* [What needs to be done]:
Scan the entries for the word "agent", and copy every line where it appears.

*** Records for this task Section Begins ***

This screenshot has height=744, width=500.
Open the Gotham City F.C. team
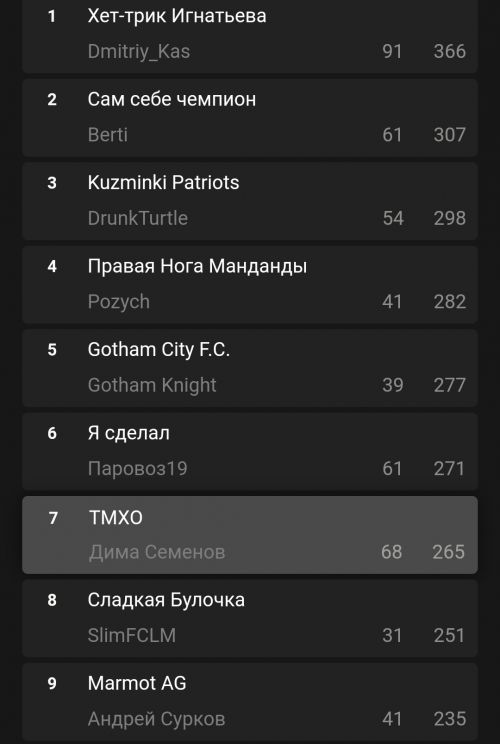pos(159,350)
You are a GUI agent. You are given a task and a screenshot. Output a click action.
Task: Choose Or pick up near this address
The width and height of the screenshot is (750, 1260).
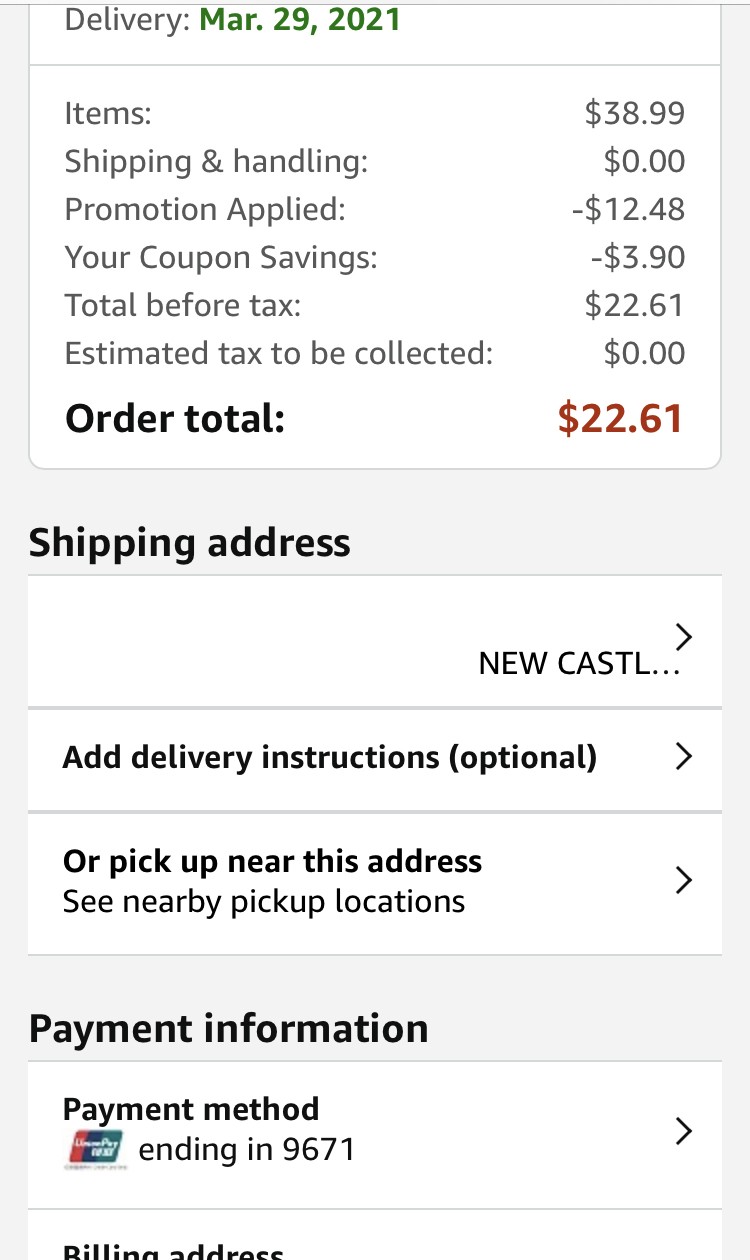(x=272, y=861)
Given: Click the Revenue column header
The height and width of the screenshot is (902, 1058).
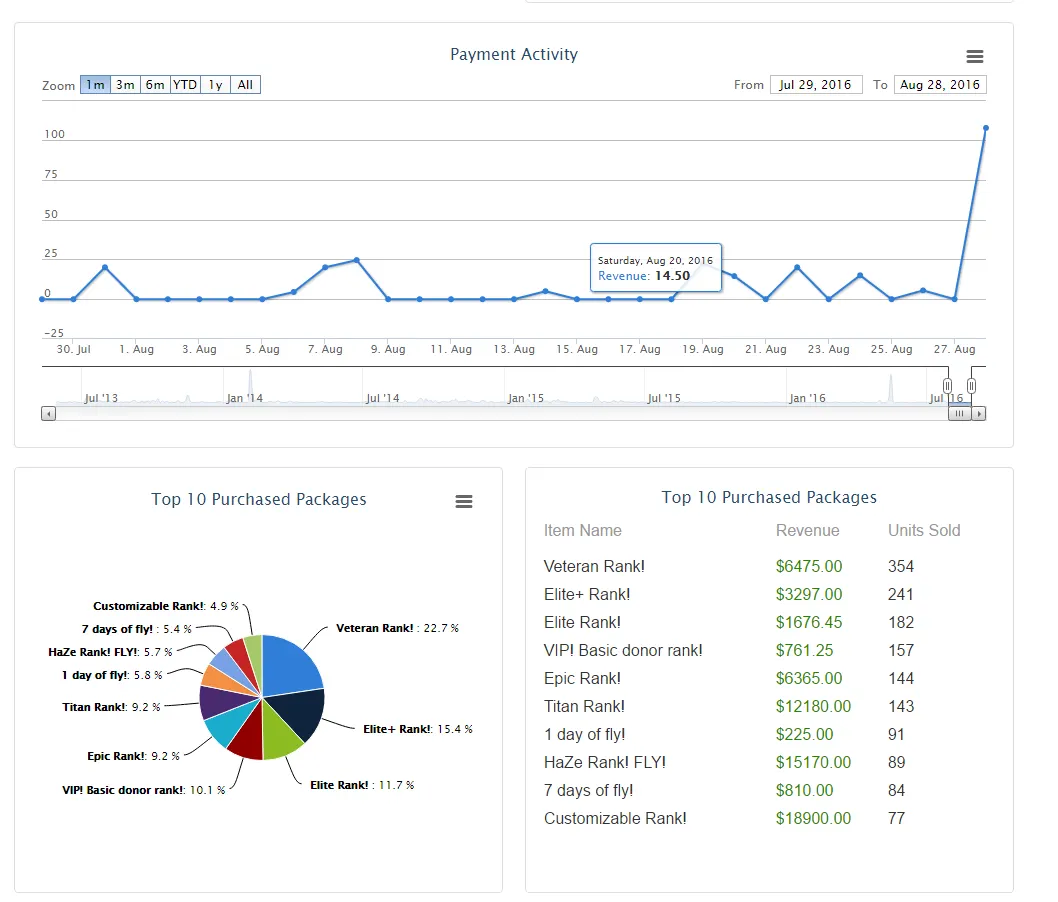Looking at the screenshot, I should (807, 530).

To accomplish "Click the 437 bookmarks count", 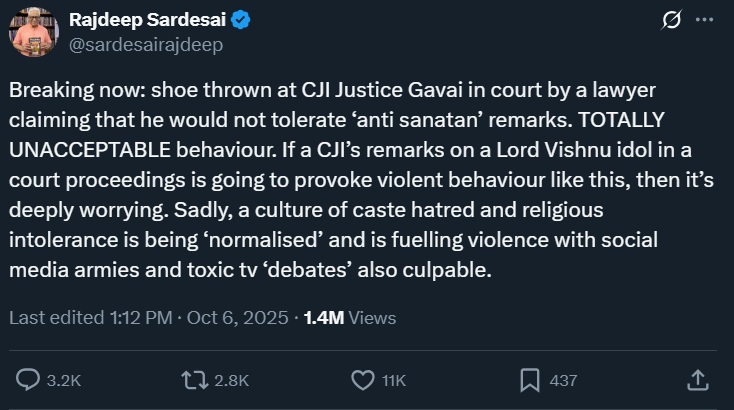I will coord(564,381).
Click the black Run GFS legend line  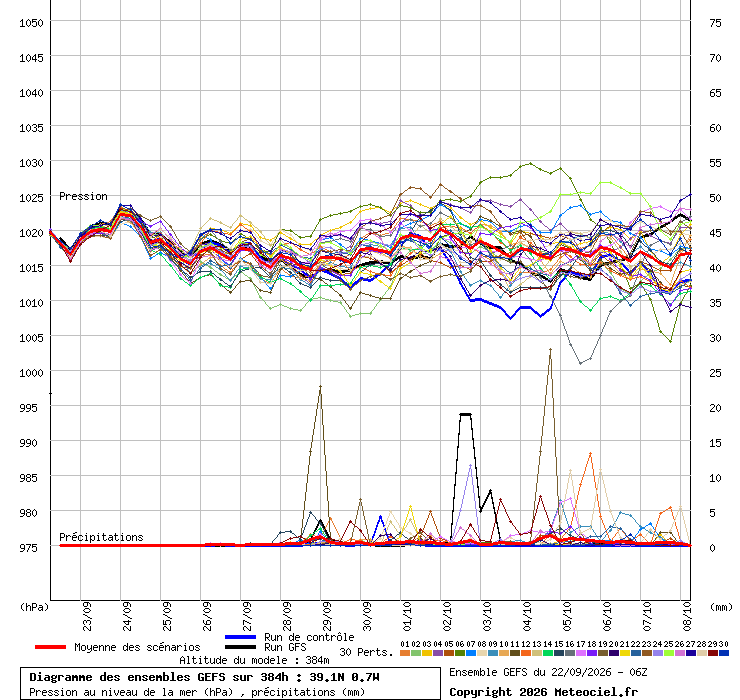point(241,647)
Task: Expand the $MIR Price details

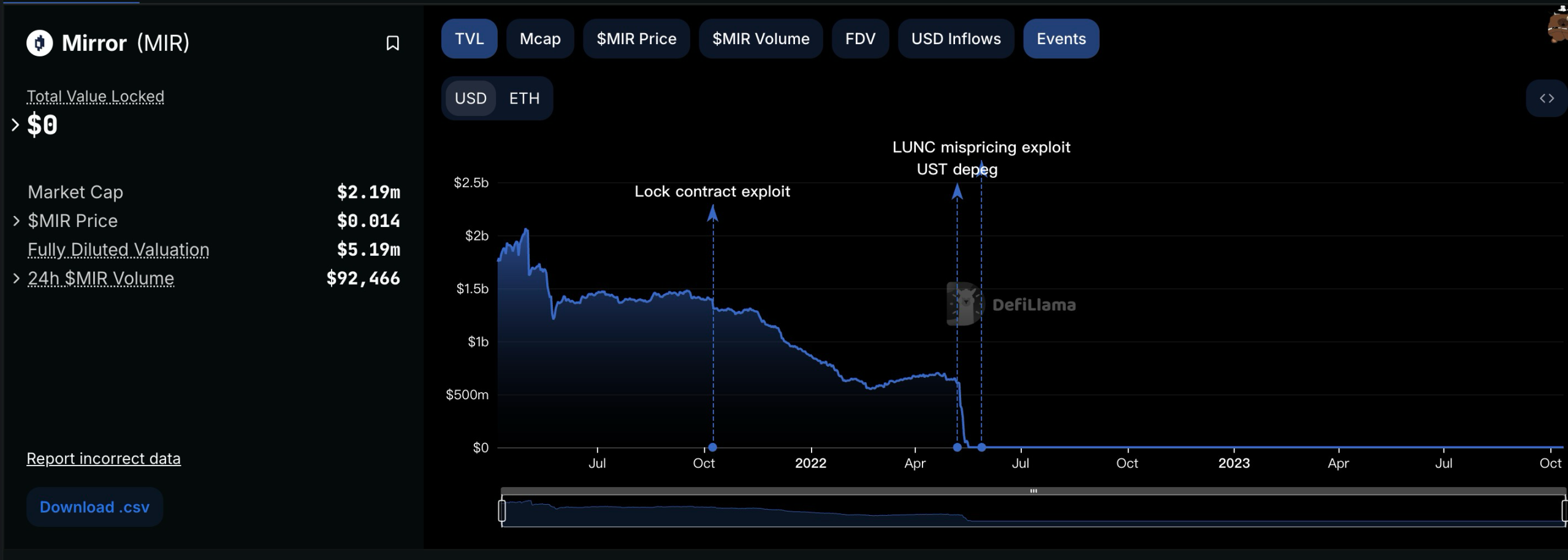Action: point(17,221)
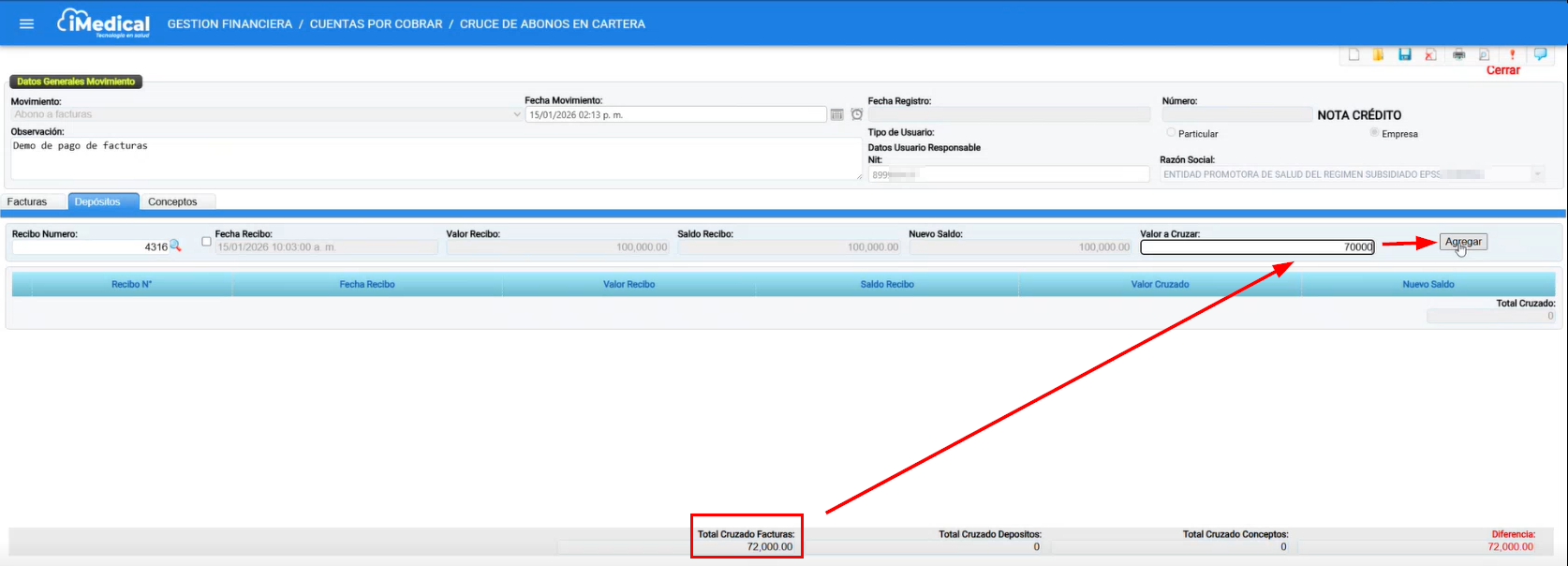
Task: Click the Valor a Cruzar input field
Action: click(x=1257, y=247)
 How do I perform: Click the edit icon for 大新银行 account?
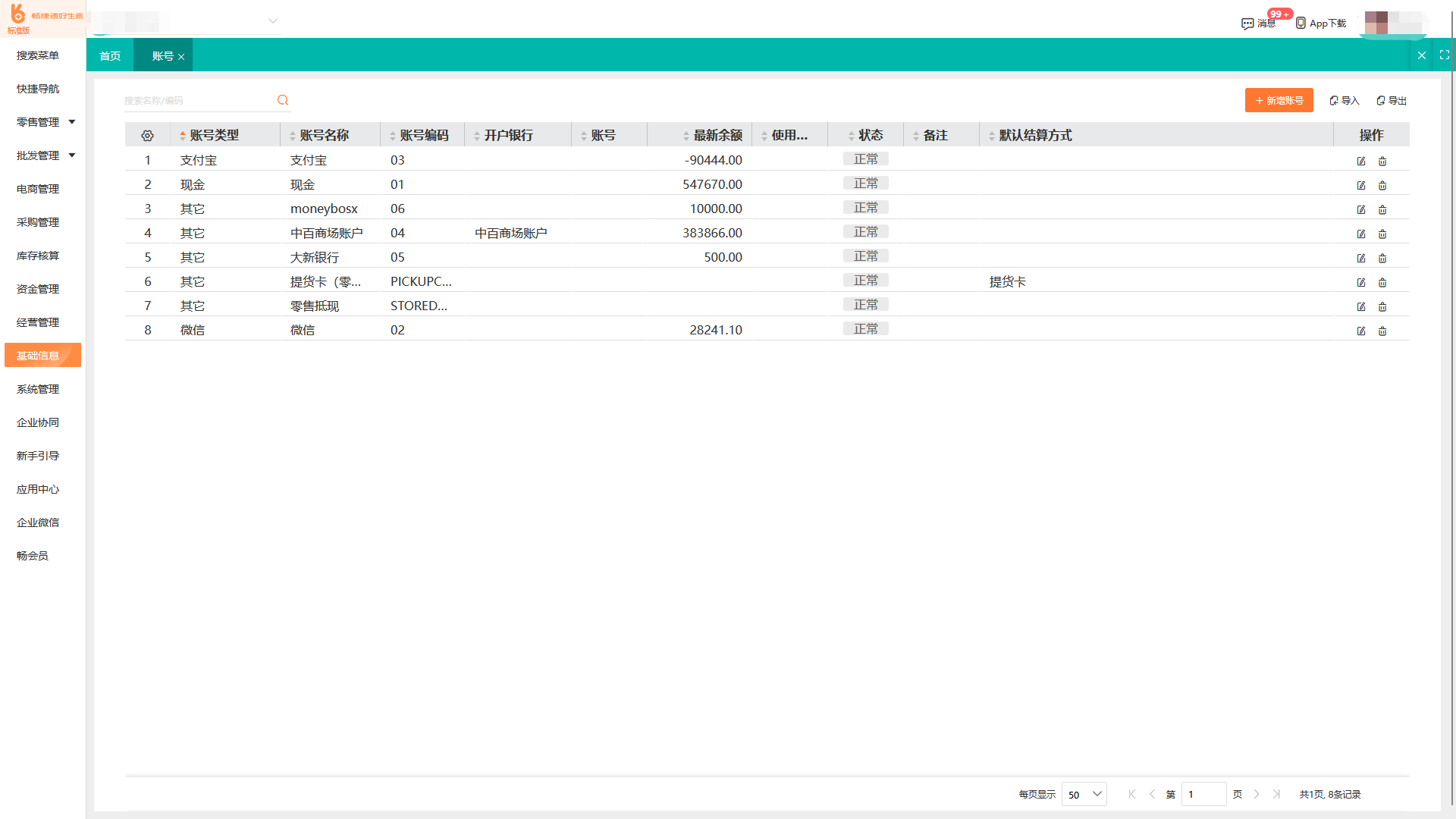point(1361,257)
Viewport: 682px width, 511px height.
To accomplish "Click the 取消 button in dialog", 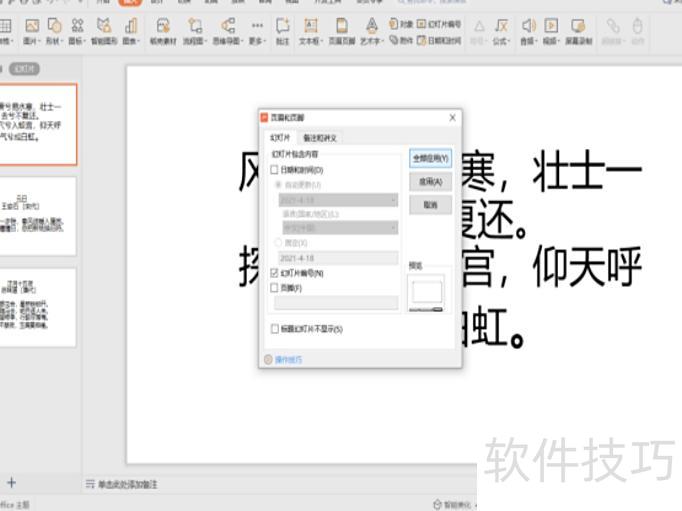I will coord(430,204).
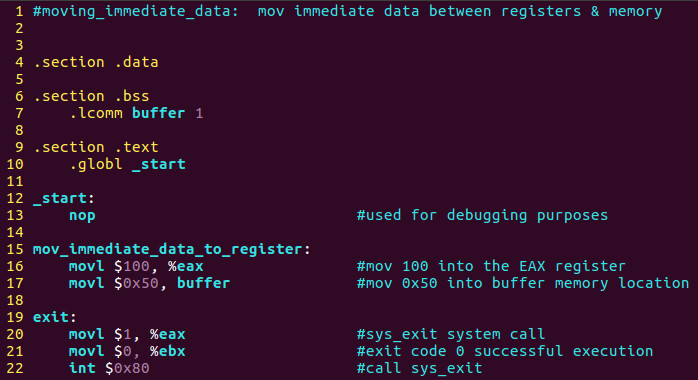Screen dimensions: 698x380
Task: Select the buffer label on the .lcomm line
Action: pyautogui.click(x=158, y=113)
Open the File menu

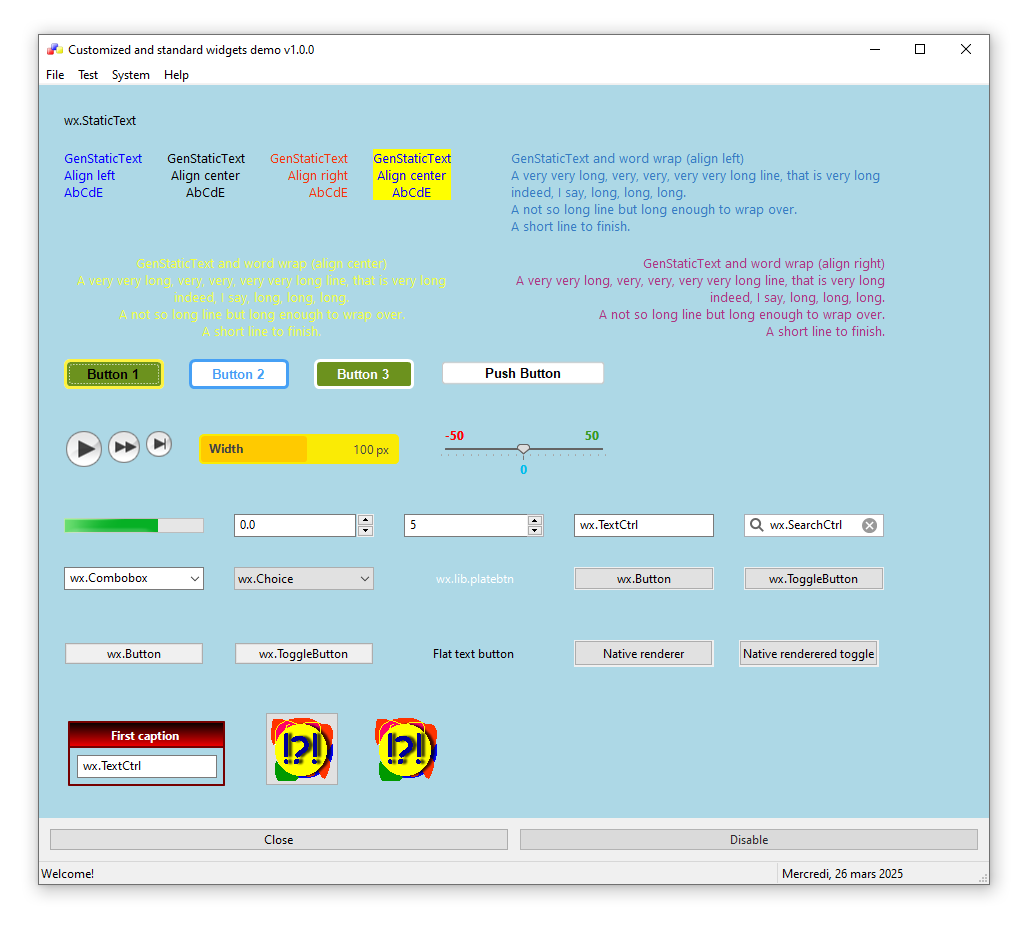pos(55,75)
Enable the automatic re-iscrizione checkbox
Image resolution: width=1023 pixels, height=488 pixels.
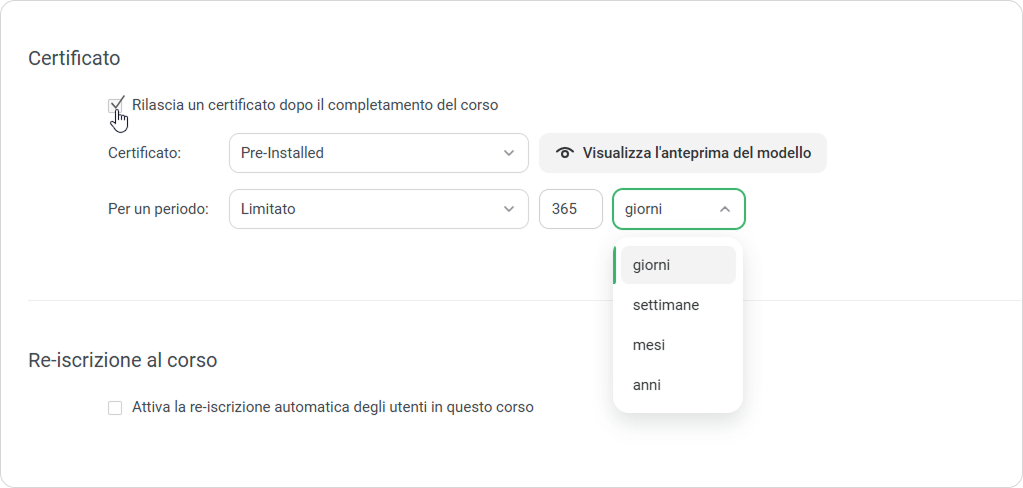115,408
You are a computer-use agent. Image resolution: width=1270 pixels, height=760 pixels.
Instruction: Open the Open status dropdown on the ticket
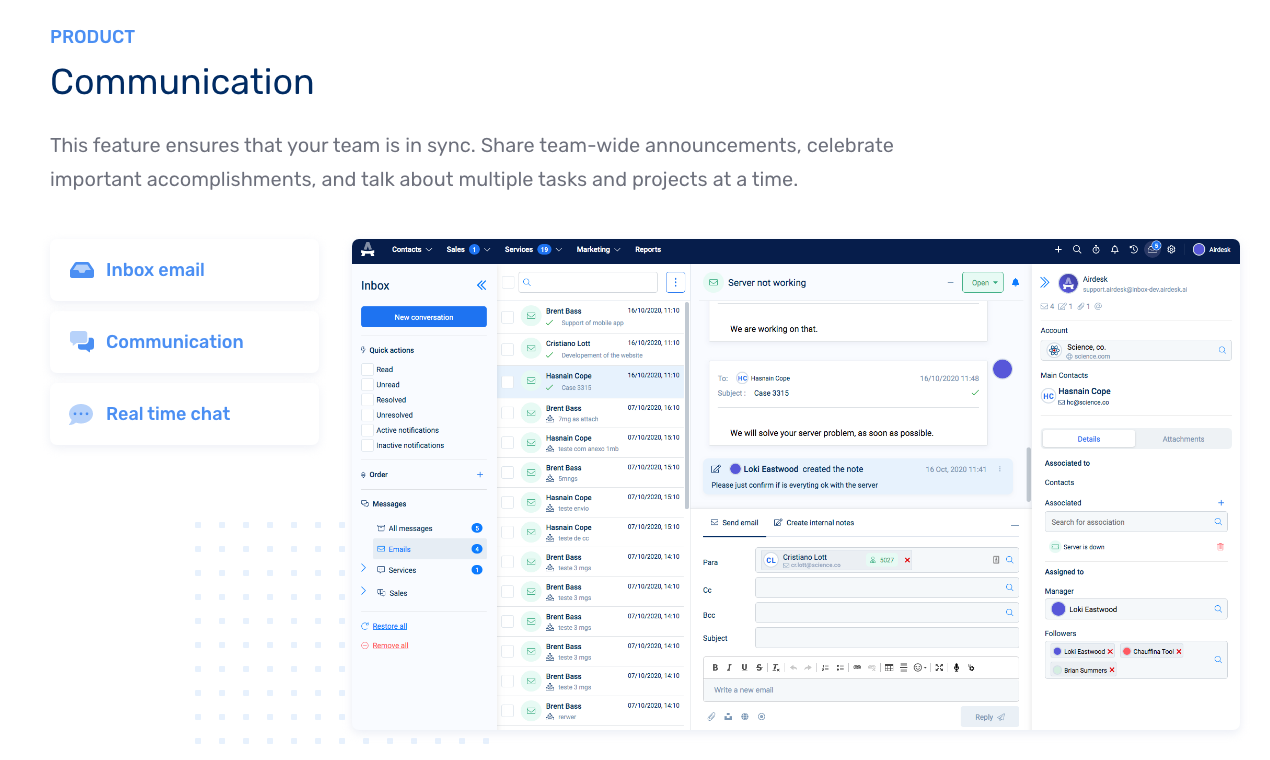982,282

*** Records for this task Section Ends ***

* [Answer section]:
You are a GUI agent. You are given a task and a screenshot. Output a click action.
You are a computer-use agent. Image resolution: width=1270 pixels, height=760 pixels.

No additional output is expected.